═════ Study material

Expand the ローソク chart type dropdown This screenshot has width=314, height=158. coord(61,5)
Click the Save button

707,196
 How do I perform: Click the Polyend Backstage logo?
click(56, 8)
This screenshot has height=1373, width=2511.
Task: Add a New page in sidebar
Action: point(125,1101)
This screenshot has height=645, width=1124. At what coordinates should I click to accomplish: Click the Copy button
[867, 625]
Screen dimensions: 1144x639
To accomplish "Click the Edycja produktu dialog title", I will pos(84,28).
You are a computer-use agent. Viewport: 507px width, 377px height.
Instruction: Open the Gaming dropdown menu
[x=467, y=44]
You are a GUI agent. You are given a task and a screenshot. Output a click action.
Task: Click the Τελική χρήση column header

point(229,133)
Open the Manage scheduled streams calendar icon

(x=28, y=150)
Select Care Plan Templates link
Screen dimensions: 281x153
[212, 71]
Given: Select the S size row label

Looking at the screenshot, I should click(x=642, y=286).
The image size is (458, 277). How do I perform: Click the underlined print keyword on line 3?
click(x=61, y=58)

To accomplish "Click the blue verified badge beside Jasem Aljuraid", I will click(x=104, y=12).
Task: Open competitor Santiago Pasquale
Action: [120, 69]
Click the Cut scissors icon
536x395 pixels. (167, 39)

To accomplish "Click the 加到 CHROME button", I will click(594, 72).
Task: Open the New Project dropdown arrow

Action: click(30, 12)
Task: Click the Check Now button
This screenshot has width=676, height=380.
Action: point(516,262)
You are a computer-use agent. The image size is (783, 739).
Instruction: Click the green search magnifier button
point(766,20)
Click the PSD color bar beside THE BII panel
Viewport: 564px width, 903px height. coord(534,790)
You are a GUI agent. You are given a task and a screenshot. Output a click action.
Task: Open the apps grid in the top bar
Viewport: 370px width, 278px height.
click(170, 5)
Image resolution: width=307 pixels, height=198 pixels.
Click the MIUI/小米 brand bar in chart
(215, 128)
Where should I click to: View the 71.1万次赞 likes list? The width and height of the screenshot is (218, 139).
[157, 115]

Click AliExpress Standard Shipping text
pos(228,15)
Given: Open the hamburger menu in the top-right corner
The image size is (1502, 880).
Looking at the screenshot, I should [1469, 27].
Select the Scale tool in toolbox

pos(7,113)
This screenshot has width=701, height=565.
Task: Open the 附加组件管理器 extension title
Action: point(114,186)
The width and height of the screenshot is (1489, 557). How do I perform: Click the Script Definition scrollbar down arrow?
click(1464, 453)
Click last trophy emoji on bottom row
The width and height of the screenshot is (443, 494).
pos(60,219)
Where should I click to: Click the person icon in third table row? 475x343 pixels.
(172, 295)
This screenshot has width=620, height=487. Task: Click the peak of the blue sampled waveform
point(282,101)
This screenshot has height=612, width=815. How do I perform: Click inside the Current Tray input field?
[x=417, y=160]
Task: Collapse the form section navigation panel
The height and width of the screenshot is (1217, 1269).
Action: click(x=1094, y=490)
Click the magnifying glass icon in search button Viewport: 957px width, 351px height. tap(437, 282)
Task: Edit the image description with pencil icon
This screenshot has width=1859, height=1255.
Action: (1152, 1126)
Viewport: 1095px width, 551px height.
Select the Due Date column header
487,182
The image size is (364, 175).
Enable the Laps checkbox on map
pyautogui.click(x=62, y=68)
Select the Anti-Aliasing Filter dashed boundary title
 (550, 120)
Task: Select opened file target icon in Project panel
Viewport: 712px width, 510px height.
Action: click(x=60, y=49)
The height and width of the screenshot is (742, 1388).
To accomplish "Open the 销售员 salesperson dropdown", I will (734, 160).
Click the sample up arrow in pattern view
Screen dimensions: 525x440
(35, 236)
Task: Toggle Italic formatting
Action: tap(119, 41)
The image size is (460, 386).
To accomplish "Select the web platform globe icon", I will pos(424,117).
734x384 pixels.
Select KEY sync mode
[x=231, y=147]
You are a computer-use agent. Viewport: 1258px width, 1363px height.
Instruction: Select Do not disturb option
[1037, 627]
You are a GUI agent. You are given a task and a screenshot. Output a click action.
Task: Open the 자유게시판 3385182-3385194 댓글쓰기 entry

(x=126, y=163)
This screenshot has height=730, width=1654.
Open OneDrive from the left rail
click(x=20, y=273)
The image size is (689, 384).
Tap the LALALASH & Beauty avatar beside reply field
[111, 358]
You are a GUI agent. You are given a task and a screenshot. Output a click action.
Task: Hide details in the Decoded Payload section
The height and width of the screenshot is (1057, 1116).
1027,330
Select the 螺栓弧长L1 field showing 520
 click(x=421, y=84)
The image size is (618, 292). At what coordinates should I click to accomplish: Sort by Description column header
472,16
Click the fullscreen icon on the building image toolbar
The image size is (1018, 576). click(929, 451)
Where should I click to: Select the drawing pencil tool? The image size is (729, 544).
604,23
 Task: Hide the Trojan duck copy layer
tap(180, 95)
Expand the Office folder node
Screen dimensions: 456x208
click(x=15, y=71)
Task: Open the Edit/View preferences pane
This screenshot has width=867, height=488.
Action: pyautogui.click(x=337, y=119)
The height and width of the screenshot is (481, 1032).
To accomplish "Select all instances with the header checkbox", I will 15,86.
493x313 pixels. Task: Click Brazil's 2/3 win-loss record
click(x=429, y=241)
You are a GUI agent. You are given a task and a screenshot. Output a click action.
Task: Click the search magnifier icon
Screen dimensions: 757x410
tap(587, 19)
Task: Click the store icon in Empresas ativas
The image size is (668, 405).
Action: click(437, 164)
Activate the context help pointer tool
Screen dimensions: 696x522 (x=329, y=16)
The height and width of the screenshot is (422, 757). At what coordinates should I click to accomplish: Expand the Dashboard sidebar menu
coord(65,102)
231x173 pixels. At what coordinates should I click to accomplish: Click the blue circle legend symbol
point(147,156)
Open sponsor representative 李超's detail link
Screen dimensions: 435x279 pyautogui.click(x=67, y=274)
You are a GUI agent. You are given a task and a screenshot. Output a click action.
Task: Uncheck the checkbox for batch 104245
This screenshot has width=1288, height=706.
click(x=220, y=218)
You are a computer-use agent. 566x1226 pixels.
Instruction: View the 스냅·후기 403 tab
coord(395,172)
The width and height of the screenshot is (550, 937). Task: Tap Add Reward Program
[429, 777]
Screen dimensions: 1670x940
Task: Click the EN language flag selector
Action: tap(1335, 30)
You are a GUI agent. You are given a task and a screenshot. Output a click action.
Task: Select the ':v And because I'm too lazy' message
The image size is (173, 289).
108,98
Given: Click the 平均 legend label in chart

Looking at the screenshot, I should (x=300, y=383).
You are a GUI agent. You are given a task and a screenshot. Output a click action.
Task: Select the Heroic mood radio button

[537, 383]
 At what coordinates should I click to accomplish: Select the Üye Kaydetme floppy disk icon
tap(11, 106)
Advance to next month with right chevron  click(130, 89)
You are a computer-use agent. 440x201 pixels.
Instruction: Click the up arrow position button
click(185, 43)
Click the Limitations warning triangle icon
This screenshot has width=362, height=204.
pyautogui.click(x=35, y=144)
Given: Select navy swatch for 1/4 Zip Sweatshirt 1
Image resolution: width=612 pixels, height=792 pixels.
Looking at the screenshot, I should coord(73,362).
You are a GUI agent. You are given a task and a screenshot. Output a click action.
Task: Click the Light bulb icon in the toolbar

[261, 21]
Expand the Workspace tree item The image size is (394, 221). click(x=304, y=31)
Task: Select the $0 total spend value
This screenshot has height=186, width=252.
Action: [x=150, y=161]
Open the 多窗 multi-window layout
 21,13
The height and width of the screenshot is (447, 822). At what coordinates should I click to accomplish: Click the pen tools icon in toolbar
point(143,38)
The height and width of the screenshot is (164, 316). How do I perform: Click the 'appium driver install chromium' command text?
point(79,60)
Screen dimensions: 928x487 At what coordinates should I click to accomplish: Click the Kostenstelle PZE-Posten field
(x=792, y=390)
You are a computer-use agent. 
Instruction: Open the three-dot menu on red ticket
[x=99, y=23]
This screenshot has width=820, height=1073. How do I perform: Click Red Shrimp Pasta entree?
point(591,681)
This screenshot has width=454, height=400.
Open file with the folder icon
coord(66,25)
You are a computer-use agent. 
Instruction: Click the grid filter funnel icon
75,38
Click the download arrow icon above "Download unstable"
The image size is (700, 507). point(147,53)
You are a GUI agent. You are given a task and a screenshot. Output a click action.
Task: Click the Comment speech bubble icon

══════════

§ **Work to complete**:
Copy out every line from the records that has the word "Edit".

§ **Exercise response**:
Task: Edit the image description with pencil icon
Task: Open the Edit/View preferences pane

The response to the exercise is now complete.